(Collected data entries)
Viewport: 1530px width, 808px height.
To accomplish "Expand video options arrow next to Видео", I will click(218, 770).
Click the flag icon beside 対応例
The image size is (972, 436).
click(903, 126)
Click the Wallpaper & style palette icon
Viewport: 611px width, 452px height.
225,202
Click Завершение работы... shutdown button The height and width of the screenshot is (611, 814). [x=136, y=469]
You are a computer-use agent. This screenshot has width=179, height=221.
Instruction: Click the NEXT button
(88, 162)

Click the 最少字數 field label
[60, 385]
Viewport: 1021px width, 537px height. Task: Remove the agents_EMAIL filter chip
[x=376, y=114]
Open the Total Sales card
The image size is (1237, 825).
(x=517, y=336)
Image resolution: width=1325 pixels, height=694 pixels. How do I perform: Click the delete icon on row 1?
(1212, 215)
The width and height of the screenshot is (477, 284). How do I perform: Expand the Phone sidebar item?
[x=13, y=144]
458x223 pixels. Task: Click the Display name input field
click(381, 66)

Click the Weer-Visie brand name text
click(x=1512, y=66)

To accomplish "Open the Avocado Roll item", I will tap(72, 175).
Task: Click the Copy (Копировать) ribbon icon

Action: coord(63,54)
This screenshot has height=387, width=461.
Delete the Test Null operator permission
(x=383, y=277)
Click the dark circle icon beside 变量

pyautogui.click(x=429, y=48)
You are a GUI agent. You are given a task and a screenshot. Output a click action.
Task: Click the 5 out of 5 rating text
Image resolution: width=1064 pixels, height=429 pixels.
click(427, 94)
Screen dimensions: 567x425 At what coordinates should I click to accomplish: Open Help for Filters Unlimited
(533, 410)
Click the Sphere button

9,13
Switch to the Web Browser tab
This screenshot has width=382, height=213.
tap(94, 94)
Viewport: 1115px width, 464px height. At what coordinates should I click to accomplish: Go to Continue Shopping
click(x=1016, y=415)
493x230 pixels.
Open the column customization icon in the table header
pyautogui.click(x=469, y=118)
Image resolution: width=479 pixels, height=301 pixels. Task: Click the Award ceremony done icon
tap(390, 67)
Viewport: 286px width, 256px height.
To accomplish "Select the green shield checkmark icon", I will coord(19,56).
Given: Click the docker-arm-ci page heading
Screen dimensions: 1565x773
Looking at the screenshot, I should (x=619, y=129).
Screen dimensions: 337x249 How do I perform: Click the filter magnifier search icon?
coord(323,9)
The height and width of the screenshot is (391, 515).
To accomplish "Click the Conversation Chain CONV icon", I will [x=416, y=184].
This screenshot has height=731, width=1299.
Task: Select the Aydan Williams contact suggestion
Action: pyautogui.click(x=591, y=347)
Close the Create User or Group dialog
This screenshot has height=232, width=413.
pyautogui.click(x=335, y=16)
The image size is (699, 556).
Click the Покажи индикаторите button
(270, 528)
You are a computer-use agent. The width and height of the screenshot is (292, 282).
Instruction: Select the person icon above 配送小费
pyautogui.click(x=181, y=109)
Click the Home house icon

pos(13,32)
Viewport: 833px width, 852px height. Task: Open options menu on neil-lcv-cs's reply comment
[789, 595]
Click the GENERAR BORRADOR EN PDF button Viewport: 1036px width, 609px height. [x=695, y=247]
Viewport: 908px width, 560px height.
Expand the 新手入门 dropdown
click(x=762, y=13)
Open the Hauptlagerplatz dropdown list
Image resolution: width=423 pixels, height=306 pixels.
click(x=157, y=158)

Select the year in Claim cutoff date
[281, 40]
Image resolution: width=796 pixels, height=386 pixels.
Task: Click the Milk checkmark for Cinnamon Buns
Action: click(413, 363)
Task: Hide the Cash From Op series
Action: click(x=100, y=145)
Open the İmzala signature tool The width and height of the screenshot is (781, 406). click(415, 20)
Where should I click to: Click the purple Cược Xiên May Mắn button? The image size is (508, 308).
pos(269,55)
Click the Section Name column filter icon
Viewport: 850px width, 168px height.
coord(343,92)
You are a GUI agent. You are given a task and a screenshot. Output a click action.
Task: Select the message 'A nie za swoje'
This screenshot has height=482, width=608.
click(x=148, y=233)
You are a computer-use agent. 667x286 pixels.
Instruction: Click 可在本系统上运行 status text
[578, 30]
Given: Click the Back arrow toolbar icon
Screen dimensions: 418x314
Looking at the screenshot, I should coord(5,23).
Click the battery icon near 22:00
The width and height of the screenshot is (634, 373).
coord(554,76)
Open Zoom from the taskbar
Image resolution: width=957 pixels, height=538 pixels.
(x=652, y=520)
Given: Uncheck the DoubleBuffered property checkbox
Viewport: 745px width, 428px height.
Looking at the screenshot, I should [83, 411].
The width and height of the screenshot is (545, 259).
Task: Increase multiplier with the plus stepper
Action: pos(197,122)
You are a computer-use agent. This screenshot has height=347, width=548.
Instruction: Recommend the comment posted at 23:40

- _The task_
All the data above should be restated in full, exactly.

- _Written response_
Viewport: 1530px width, 808px height.
To accomplish "Expand video options arrow next to Видео", I will click(218, 770).
Click the flag icon beside 対応例
The image size is (972, 436).
click(903, 126)
Click the Wallpaper & style palette icon
Viewport: 611px width, 452px height.
225,202
Click Завершение работы... shutdown button The height and width of the screenshot is (611, 814). [x=136, y=469]
You are a computer-use agent. This screenshot has width=179, height=221.
Instruction: Click the NEXT button
(88, 162)

Click the 最少字數 field label
[60, 385]
Viewport: 1021px width, 537px height. Task: Remove the agents_EMAIL filter chip
[x=376, y=114]
Open the Total Sales card
The image size is (1237, 825).
(x=517, y=336)
Image resolution: width=1325 pixels, height=694 pixels. How do I perform: Click the delete icon on row 1?
(1212, 215)
The width and height of the screenshot is (477, 284). How do I perform: Expand the Phone sidebar item?
[x=13, y=144]
458x223 pixels. Task: Click the Display name input field
click(381, 66)

Click the Weer-Visie brand name text
click(x=1512, y=66)

To accomplish "Open the Avocado Roll item", I will tap(72, 175).
Task: Click the Copy (Копировать) ribbon icon

Action: coord(63,54)
This screenshot has height=387, width=461.
Delete the Test Null operator permission
(x=383, y=277)
Click the dark circle icon beside 变量

pyautogui.click(x=429, y=48)
You are a GUI agent. You are given a task and a screenshot. Output a click action.
Task: Click the 5 out of 5 rating text
Image resolution: width=1064 pixels, height=429 pixels.
click(427, 94)
Screen dimensions: 567x425 At what coordinates should I click to accomplish: Open Help for Filters Unlimited
(533, 410)
Click the Sphere button

9,13
Switch to the Web Browser tab
This screenshot has width=382, height=213.
tap(94, 94)
Viewport: 1115px width, 464px height. At what coordinates should I click to accomplish: Go to Continue Shopping
click(x=1016, y=415)
493x230 pixels.
Open the column customization icon in the table header
pyautogui.click(x=469, y=118)
Image resolution: width=479 pixels, height=301 pixels. Task: Click the Award ceremony done icon
tap(390, 67)
Viewport: 286px width, 256px height.
To accomplish "Select the green shield checkmark icon", I will coord(19,56).
Given: Click the docker-arm-ci page heading
Screen dimensions: 1565x773
Looking at the screenshot, I should (x=619, y=129).
Screen dimensions: 337x249 How do I perform: Click the filter magnifier search icon?
coord(323,9)
The height and width of the screenshot is (391, 515).
To accomplish "Click the Conversation Chain CONV icon", I will [x=416, y=184].
This screenshot has height=731, width=1299.
Task: Select the Aydan Williams contact suggestion
Action: pyautogui.click(x=591, y=347)
Close the Create User or Group dialog
This screenshot has height=232, width=413.
pyautogui.click(x=335, y=16)
The image size is (699, 556).
Click the Покажи индикаторите button
(270, 528)
You are a computer-use agent. The width and height of the screenshot is (292, 282).
Instruction: Select the person icon above 配送小费
pyautogui.click(x=181, y=109)
Click the Home house icon

pos(13,32)
Viewport: 833px width, 852px height. Task: Open options menu on neil-lcv-cs's reply comment
[789, 595]
Click the GENERAR BORRADOR EN PDF button Viewport: 1036px width, 609px height. [x=695, y=247]
Viewport: 908px width, 560px height.
Expand the 新手入门 dropdown
click(x=762, y=13)
Open the Hauptlagerplatz dropdown list
Image resolution: width=423 pixels, height=306 pixels.
click(x=157, y=158)

Select the year in Claim cutoff date
[281, 40]
Image resolution: width=796 pixels, height=386 pixels.
Task: Click the Milk checkmark for Cinnamon Buns
Action: click(413, 363)
Task: Hide the Cash From Op series
Action: click(x=100, y=145)
Open the İmzala signature tool The width and height of the screenshot is (781, 406). click(415, 20)
Where should I click to: Click the purple Cược Xiên May Mắn button? The image size is (508, 308).
pos(269,55)
Click the Section Name column filter icon
Viewport: 850px width, 168px height.
coord(343,92)
You are a GUI agent. You are given a task and a screenshot. Output a click action.
Task: Select the message 'A nie za swoje'
This screenshot has height=482, width=608.
click(x=148, y=233)
You are a computer-use agent. 667x286 pixels.
Instruction: Click 可在本系统上运行 status text
[578, 30]
Given: Click the Back arrow toolbar icon
Screen dimensions: 418x314
Looking at the screenshot, I should coord(5,23).
Click the battery icon near 22:00
The width and height of the screenshot is (634, 373).
coord(554,76)
Open Zoom from the taskbar
Image resolution: width=957 pixels, height=538 pixels.
(x=652, y=520)
Given: Uncheck the DoubleBuffered property checkbox
Viewport: 745px width, 428px height.
Looking at the screenshot, I should [83, 411].
The width and height of the screenshot is (545, 259).
Task: Increase multiplier with the plus stepper
Action: pos(197,122)
You are a computer-use agent. This screenshot has height=347, width=548.
Instruction: Recommend the comment posted at 23:40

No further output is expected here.